Redesigning How You Review a Walk
How adding heart rate stats to session recaps triggered a full redesign of the walk detail screen — informed by competitive analysis of Strava, Apple Fitness, Nike Run Club, and Garmin.
We shipped the heart rate monitor last week. BLE pairing, live BPM during walks, data persistence — all working. Then we opened the session complete screen and realized the numbers just… sat there. Two plain text rows — “Avg Heart Rate: 118 BPM” and “Max Heart Rate: 142 BPM” — buried in a flat list of summary rows next to distance, calories, and duration.
Heart rate data tells a story. It rises when you climb a hill, settles into a rhythm on a flat stretch, spikes when you pick up pace. Two numbers can’t tell that story. We needed a chart. And the moment we tried to add a chart to the existing layout, the whole screen fell apart.
This is how a heart rate chart turned into a full redesign of three screens.
Research first
Before touching any code, we studied how five major apps present post-activity data: Strava, Apple Fitness, Nike Run Club, Garmin Connect, and AllTrails. The research revealed clear patterns across all five.

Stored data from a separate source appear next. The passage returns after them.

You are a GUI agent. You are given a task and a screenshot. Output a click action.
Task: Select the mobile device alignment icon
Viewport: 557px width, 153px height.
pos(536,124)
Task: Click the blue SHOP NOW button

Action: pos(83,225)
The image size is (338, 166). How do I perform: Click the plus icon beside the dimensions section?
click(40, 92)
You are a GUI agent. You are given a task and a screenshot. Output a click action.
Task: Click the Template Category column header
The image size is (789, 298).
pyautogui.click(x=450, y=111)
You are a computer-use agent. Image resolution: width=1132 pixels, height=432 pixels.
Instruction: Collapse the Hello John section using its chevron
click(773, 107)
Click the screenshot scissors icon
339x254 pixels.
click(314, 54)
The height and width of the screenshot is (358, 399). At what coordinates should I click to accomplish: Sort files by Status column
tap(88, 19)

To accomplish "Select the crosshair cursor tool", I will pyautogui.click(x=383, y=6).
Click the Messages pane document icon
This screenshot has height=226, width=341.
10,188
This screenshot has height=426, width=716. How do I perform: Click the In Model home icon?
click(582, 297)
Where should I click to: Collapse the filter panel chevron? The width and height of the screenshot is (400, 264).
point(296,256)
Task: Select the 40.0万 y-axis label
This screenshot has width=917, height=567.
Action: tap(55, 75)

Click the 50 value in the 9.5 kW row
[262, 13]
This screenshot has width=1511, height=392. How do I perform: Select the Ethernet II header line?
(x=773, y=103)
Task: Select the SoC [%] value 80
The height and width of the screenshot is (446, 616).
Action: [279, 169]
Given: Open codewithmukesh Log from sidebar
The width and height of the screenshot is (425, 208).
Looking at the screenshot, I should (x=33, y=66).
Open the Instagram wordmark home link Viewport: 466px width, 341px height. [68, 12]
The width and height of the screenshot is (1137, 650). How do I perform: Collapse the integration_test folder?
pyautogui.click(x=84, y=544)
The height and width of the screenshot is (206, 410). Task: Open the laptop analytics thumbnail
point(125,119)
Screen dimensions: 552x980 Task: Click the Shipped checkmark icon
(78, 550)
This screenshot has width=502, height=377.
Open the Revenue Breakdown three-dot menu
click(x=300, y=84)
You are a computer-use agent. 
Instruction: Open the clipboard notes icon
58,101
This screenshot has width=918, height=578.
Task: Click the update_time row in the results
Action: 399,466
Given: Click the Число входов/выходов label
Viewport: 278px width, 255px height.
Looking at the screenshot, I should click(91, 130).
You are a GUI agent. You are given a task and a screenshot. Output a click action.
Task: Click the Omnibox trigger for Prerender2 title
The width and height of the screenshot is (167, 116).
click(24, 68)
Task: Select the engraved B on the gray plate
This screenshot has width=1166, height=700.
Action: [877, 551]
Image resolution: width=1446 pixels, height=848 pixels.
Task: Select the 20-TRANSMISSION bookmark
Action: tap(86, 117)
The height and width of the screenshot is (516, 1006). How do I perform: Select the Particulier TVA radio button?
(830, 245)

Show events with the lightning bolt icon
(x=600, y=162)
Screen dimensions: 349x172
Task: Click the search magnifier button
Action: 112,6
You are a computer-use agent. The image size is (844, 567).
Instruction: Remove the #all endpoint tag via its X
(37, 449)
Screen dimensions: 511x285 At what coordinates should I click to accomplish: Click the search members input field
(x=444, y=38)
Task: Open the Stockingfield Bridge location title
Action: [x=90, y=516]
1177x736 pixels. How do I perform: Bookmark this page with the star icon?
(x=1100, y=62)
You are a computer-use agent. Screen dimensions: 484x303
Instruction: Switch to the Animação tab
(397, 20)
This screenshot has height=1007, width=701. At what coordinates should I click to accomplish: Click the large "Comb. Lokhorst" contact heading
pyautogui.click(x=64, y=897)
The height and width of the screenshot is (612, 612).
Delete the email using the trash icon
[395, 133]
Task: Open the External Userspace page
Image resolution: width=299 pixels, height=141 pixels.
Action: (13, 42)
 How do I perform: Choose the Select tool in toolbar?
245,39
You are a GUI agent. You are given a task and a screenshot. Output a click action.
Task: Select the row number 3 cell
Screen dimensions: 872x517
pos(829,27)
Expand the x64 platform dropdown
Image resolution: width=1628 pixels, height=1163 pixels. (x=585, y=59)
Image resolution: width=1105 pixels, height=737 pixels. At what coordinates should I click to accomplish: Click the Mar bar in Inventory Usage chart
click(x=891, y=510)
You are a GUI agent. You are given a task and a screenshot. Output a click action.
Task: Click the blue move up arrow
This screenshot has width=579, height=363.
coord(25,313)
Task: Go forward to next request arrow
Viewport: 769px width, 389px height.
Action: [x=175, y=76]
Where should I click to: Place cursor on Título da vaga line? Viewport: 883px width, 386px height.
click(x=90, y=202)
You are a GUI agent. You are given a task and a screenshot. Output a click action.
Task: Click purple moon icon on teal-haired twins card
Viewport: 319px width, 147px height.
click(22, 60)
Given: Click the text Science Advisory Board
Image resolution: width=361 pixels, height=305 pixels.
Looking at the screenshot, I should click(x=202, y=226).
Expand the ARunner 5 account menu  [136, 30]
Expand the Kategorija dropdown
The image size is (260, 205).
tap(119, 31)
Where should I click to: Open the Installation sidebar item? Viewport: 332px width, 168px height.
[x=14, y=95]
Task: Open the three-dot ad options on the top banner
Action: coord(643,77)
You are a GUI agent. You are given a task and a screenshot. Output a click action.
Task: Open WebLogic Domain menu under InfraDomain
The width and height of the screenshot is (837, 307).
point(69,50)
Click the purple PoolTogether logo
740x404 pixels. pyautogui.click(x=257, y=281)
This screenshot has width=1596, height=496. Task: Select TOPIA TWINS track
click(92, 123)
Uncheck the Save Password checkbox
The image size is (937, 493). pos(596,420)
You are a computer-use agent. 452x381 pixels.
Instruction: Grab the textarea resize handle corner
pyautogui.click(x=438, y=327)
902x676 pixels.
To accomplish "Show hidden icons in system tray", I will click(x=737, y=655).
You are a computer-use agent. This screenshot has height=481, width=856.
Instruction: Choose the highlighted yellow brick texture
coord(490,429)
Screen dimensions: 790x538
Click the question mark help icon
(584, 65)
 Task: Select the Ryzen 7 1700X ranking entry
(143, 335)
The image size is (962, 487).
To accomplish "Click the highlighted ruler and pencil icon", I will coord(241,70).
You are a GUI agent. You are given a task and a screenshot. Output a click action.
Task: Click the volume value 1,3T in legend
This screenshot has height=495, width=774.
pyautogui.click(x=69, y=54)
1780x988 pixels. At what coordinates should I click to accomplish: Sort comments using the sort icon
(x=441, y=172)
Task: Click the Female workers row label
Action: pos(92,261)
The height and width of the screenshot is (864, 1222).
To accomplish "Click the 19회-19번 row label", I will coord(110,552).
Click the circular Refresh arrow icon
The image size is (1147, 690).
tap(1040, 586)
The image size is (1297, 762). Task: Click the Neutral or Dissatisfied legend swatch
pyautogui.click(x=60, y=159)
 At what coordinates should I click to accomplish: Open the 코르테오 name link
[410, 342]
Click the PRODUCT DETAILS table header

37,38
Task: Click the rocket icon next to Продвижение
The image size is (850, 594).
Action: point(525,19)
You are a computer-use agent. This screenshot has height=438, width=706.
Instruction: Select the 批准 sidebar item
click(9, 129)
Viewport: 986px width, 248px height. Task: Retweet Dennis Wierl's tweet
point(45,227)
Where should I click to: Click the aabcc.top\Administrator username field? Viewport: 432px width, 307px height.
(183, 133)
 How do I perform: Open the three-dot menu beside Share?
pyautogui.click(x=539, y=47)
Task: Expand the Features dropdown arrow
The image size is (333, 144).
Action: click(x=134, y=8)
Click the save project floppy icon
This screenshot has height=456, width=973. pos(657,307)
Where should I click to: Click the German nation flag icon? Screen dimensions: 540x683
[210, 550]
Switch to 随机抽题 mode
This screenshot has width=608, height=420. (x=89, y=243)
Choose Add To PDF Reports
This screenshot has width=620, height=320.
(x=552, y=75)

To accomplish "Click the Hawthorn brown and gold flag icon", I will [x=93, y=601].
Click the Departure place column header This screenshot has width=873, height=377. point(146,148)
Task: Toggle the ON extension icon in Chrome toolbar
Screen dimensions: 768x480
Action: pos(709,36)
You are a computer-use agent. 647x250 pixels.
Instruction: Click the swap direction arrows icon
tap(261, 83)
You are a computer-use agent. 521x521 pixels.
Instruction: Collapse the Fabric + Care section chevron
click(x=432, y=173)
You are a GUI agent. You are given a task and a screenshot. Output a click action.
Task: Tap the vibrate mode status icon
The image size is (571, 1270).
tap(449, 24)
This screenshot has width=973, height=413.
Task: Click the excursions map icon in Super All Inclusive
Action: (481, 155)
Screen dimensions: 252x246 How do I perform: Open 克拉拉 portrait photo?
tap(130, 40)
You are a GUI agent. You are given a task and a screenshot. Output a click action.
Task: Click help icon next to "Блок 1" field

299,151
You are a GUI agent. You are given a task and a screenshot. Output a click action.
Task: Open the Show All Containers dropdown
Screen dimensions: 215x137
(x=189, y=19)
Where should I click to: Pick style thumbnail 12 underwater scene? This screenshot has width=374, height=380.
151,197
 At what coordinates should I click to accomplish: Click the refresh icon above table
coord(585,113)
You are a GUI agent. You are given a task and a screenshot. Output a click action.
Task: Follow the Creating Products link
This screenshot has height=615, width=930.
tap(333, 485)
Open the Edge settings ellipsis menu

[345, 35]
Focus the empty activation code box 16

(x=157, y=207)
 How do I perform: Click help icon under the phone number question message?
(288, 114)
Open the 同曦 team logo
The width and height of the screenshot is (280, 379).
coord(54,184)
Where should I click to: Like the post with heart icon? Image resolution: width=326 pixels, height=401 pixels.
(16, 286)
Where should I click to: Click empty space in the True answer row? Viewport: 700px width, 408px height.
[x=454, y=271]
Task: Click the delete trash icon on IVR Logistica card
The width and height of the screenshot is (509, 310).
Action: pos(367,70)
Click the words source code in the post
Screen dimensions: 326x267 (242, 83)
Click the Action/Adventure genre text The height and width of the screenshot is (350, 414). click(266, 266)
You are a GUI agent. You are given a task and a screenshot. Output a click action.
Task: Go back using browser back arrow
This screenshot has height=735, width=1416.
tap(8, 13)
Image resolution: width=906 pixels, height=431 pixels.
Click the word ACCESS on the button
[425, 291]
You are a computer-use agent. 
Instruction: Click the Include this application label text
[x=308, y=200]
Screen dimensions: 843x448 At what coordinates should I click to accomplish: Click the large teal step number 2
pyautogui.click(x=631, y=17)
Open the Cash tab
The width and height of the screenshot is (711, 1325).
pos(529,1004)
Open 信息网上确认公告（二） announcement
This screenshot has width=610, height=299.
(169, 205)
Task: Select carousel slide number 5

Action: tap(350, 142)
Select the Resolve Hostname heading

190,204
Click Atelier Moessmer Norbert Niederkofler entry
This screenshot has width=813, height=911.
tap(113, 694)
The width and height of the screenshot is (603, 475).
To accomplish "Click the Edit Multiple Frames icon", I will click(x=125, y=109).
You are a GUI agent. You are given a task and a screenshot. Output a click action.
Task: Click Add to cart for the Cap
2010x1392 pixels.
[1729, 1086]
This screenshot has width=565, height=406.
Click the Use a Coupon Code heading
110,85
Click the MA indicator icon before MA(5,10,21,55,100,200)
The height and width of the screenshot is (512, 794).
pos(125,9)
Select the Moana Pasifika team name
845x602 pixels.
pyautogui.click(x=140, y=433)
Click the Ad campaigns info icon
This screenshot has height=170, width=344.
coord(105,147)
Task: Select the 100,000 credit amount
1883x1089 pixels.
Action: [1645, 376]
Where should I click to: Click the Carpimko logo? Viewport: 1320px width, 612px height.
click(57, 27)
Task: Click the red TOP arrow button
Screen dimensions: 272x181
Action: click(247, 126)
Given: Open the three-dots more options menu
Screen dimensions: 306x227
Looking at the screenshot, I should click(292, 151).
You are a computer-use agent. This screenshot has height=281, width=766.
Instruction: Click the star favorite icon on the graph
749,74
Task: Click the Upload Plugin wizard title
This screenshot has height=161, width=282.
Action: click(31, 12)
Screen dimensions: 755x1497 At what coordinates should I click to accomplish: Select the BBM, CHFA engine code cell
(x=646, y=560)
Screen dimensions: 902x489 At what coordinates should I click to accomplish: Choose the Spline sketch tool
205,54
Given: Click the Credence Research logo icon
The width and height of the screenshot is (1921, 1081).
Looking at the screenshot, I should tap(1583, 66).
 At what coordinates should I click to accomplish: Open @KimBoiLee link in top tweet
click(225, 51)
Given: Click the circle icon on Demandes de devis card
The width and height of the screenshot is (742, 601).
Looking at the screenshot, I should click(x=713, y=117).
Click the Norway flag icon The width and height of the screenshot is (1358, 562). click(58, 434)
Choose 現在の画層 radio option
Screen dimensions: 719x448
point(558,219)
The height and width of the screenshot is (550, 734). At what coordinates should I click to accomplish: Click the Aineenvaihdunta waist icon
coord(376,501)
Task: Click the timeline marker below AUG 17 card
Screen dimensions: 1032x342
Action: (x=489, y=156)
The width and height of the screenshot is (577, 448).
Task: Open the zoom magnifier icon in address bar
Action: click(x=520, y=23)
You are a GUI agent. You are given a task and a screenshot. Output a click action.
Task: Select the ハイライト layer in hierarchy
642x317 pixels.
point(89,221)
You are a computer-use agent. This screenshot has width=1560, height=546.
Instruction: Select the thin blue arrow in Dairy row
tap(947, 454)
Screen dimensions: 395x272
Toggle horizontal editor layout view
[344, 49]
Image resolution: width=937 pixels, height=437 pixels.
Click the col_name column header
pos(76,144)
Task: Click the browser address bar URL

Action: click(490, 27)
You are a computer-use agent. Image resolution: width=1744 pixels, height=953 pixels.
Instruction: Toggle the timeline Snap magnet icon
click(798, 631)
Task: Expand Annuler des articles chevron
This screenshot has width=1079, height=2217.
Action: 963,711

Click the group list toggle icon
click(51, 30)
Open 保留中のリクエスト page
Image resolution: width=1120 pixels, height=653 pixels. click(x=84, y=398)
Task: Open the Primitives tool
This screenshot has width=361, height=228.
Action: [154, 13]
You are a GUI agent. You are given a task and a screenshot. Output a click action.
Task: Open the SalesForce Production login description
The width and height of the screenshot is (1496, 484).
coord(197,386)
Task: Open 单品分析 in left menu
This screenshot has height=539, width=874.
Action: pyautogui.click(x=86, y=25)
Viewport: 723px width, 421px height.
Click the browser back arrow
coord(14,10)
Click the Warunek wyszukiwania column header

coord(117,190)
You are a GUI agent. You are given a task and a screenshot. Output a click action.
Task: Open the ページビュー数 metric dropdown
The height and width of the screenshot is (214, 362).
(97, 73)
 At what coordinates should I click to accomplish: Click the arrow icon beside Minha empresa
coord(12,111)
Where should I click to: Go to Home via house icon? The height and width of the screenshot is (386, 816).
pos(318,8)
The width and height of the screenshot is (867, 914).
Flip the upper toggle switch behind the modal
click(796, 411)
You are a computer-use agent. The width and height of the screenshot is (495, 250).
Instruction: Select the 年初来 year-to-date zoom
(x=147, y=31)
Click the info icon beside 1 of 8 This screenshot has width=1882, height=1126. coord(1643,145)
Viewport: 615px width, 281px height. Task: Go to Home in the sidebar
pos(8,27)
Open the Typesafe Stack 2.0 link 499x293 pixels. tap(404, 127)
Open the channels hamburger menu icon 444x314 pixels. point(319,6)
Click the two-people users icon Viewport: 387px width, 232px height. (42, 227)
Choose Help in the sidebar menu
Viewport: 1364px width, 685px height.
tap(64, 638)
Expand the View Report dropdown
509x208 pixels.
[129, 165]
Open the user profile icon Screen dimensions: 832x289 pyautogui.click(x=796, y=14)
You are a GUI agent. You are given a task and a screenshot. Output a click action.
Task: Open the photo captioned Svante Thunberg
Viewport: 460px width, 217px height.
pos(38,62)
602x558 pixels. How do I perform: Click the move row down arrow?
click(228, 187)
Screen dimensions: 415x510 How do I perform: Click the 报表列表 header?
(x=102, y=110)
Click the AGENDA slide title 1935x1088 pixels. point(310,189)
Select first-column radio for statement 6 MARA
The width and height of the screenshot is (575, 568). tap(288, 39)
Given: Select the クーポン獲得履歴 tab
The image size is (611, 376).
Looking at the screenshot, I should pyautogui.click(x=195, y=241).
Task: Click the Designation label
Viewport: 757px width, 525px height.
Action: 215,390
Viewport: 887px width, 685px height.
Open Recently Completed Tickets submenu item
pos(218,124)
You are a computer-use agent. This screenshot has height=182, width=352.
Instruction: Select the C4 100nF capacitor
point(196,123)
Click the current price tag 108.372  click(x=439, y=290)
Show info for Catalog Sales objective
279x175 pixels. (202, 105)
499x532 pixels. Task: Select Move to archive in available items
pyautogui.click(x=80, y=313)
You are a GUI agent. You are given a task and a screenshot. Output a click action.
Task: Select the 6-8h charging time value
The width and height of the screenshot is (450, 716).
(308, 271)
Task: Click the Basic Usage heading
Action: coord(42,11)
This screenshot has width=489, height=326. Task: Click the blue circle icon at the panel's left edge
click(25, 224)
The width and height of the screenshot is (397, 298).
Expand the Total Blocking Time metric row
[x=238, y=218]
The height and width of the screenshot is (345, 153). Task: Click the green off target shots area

Every app uses a hero number. Nike Run Club makes distance unmissable — enormous, center-aligned, impossible to ignore. Apple Fitness leads with total time. Strava gives distance the largest treatment in its summary panel. Only Garmin avoids the hero pattern, opting for a data-dense dashboard where every metric gets equal weight. The pattern is clear: one number anchors the view, and everything else orbits around it.
Map placement is split. Strava, Garmin, and AllTrails put the map at the top — “where did you go?” is the first question they answer. Apple Fitness and Nike Run Club lead with numbers — “what did you achieve?” comes first. For a walking app, we felt both approaches had merit, but spatial context matters for walkers. You want to see your route.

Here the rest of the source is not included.